For all the parents reading this, many of you may know that your children are constantly exposed to blue light. It is emitted from smartphones, tablets, television screens, and even indoor lights, such as light-emitting diodes (LEDs) and fluorescent lights – but did you know that they are also exposed to blue light when they are outdoors? The sun is the biggest source of blue light and your little ones have been getting most of their exposure to blue light when they head outdoors during daylight. Given that we know that outdoor time during childhood is encouraged for maintaining good eye health and that children are exposed to sunlight on a daily basis, you may reasonably be wondering: “Is blue light really all that harmful to my child’s eyes?”
Exposure to natural blue light emitted from the sun does not seem to be harmful – during the daytime, it can improve energy and alertness and it boosts your mood and productivity! Beyond that, it helps regulate the body’s circadian rhythm or body clock, which helps you stay awake during the day and go to sleep at night.
Higher exposure to blue light during the day causes the brain to secrete less melatonin – the major sleep hormone. And as it gets progressively darker, closer to bedtime, melatonin production increases. This makes you sleepy and signals that it is time to go to bed and get a good night’s sleep. So clearly natural blue light plays a key role in our normal functioning.
There are important differences between the way in which we are exposed to blue light from the sun and to that of digital screens, and this makes all the difference to why one is healthy and one is not. Although screens only emit a fraction of blue light compared to the sun, the excessive and prolonged use of device screens at extremely near distances to your eyes results in longstanding, adverse effects. Let’s look at some of these effects.
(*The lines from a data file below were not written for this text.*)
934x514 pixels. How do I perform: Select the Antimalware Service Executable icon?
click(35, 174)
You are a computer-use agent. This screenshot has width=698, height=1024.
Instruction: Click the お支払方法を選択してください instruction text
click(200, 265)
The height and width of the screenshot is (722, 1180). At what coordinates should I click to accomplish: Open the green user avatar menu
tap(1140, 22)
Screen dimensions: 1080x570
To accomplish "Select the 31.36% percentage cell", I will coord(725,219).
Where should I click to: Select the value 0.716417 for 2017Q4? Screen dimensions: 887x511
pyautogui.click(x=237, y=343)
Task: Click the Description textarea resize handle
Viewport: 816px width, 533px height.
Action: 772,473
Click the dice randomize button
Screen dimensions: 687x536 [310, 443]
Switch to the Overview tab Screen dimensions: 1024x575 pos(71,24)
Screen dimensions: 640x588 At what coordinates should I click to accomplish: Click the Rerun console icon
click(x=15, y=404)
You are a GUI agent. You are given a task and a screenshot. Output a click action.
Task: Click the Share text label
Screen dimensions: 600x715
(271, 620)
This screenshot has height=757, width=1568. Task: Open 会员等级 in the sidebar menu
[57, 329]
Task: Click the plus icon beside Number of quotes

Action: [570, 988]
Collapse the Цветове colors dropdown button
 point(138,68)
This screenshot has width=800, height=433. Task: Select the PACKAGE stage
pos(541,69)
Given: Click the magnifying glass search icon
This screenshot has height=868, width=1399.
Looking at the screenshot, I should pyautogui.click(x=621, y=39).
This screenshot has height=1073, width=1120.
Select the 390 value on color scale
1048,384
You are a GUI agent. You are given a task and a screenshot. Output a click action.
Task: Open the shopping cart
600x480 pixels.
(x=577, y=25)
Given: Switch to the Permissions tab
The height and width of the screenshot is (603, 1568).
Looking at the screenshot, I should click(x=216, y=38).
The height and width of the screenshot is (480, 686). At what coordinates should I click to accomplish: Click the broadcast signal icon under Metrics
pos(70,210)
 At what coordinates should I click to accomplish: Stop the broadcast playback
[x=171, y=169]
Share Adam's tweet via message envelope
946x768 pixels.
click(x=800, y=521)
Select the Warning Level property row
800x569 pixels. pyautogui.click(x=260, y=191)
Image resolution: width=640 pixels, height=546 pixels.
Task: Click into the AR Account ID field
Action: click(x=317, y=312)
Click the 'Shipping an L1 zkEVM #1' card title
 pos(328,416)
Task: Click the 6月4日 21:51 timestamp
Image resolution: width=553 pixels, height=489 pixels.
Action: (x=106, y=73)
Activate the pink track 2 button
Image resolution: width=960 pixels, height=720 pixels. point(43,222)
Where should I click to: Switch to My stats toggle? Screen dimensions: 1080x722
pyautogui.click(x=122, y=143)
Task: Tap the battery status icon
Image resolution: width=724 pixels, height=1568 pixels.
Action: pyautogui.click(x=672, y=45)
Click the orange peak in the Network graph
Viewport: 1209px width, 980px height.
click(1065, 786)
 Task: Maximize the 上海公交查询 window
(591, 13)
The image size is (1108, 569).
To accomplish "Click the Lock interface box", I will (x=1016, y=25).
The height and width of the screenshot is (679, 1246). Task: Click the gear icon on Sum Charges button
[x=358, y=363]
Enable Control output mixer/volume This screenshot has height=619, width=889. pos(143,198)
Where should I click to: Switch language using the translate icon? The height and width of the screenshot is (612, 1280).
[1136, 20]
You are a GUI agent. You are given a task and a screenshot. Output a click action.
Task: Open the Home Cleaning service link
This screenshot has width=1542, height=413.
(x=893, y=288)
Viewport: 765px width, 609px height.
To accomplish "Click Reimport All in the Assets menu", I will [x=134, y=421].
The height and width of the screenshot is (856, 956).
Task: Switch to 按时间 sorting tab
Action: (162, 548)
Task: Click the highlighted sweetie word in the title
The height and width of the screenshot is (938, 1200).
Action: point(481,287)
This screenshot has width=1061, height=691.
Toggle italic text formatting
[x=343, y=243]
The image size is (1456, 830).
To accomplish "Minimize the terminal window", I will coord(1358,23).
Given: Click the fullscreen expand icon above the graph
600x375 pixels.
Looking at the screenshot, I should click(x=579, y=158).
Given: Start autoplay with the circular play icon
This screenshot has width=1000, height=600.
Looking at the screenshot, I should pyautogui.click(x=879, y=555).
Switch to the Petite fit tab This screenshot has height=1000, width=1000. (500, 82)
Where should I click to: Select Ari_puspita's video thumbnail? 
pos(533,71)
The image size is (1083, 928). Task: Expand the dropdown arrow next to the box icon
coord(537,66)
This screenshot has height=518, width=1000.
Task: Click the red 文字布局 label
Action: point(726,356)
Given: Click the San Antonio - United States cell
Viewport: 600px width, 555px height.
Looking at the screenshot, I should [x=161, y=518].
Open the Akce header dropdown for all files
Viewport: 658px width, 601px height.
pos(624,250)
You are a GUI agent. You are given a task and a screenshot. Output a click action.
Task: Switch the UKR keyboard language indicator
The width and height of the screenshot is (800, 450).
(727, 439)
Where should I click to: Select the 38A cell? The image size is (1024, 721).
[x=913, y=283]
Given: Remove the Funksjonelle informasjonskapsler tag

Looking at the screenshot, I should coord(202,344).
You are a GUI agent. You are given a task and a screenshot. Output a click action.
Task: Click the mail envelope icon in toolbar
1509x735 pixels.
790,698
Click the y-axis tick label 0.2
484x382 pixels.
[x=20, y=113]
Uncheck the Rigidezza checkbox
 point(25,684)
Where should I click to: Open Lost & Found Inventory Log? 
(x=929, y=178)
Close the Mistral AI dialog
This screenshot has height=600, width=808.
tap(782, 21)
Excessive exposure to blue light emitted from screens may lead to digital eye strain, a condition all known as computer vision syndrome, which includes eye redness, irritation, trouble focusing, blurred vision, and headaches. How exactly does this happen?
When blue light from screens enters the eyes, it scatters and increases the effort needed by the eyes to maintain focus. This increased effort may contribute to eye fatigue and eventually eye strain. Long periods of exposure to the blue light from screens also reduce blinking rate, which leads to a decrease in tear production and an increase in tear evaporation which eventually may result in dry eyes.
As it turns out, screens may also be to blame for a poor night’s sleep as well as the ensuing grogginess you and your children suffer from the next day! Research has shown that the blue light emitted from smartphones and tablets suppresses the production of melatonin, mimicking the effect of sunlight on your brain. It’s easy to see how suppressing melatonin artificially through screens at night time can cause serious sleep disruptions.
This effect can be likened to jet lag: your sleep cycle is disrupted, and you find it difficult to fall and stay asleep at your usual times, resulting in poor quality sleep and sleep deprivation.
Startlingly, research shows that even small amounts of sleep deprivation have comparable effects on brain function to those of alcohol intoxication. In fact, a 17 – 19 hour period of no sleep (in other words like waking up at 7 am and going to sleep at 1 am – something many of us are guilty of) is equivalent to a blood alcohol concentration of 0.05%!
To make matters worse, according to the National Sleep Foundation, the effects of inadequate sleep are more disruptive in children. Children who do not get enough sleep find it difficult to wake up in the morning and become not only moody and irritable in the daytime, but find it difficult to focus in school too.
So, reducing exposure to the blue light of screens in the hours before bedtime is important for avoiding these problems.
Macular degeneration, also known as age-related macular degeneration, occurs when the cells in a small central portion of the retina – the macula – degenerate, usually in the elderly. This, in turn, causes deterioration of vision and may lead to blindness. Research shows that excessive and prolonged blue light exposure can damage the light-sensitive cells in the macula.
At the end of the day, what is concerning about blue light is the amount of exposure. And as parents, managing and moderating your children’s daily exposure to the blue light emitted from their screens is key to giving their eyes adequate protection.
How should you go about doing this?
It is obviously challenging to police your children’s exposure to artificial blue light all the time. Fortunately, the planoApp is a fuss-free tool that empowers your children to use their devices in a safe and healthy way so that you don’t have to.
To avoid long periods of blue light exposure, you can use the planoApp to schedule no-device-use times. For instance, scheduling device-free times in the planoApp for the hours leading up to bedtime will ensure that your children’s eyes get the break they need and that melatonin levels remain at the required levels to help them to sleep.
It is also advised that the blue light filter is activated on their digital devices during nighttime hours to reduce the harshness of the light entering their eyes before bedtime.
By helping to reduce your child’s exposure to blue light you lower their risk of eye strain and other vision conditions. Your children only have one pair of eyes, let’s help protect them!